[特集/最強ボランチは誰だ 02]現代ボランチ像のルーツ 歴史に名を刻んだ名手13人
英国型ハードワーカーとは対極のスペイン型ピボーテ
スペインの「ピボーテタイプ」はまた少し違う。スペイン語で「回転軸」を意味するピボーテは、ボランチの本来のイメージに近い。代表的なのはバルセロナで黄金時代を支えたセルヒオ・ブスケッツだろう。リヴァプール、レアル・マドリード、バイエルンで活躍したシャビ・アロンソは高精度のロングパスの名手だった。 タイプとしてはピルロに似ているが、ガットゥーゾのような守備を補完してくれる相棒はおらず、中盤を組むのは攻撃的なインテリオール(インサイドハーフ)である。 スペインのピボーテはオランダ由来で、最初のモデルは「ドリームチーム」と呼ばれたバルセロナのジョゼップ・グアルディオラだ。
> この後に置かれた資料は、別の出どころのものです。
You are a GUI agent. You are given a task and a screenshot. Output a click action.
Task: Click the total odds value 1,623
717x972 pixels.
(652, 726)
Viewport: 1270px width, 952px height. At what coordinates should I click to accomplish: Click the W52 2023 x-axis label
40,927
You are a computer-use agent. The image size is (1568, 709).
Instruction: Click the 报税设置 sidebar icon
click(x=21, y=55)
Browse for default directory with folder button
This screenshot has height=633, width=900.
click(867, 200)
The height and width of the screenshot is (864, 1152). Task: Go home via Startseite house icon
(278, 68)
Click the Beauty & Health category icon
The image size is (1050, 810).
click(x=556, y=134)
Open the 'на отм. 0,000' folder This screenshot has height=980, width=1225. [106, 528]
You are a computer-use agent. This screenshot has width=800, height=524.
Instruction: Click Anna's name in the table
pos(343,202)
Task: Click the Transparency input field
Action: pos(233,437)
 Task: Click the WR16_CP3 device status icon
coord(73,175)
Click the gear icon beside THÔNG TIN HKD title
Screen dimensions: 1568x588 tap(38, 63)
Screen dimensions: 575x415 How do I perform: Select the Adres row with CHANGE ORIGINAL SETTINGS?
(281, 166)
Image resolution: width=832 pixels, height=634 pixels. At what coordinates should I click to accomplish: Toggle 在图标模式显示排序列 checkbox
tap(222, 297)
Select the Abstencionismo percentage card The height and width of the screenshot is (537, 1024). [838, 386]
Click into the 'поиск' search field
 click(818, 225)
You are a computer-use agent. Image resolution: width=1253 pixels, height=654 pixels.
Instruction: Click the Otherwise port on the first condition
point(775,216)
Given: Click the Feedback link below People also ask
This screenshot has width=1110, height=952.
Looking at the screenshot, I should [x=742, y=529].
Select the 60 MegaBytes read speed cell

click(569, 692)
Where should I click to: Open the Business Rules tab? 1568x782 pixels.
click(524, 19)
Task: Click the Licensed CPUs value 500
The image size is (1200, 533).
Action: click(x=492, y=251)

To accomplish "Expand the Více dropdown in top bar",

ヨハン・クライフ監督が持ち込んだアヤックス方式の戦術において、DFの前に位置するMFはボールの中継地点、ビルドアップの軸として機能した。
ある意味、英国型のハードワーカーとは対極で、フィールドの中央にどっしりと構える。走り回るよりもチームのヘソに位置していることが重要だからだ。どの選手とも線を結べる位置にいることによって、ピボーテにボールが集まり、ピボーテからパスを捌ける。つまり、主に攻撃時にボールを運ぶことを主眼とした役割なのだ。走れて戦える屈強な選手ではなく、華奢な技巧派だったグアルディオラを抜擢したのは当時としては画期的だったが、その流れは現在まで続いていてスペイン代表にも影響を与え、オランダというよりすっかりスペインのスタイルとして定着している。 ピボーテの源流だったオランダでは、フランク・ライカールトがアヤックスでその役割を完璧に果たしていた。ただ、ライカールトはACミランでは英国式フラットラインのセントラルMFとしても大活躍していて、CBやトップ下でもトップクラスという破格の万能選手である。史上最高のボランチかもしれない。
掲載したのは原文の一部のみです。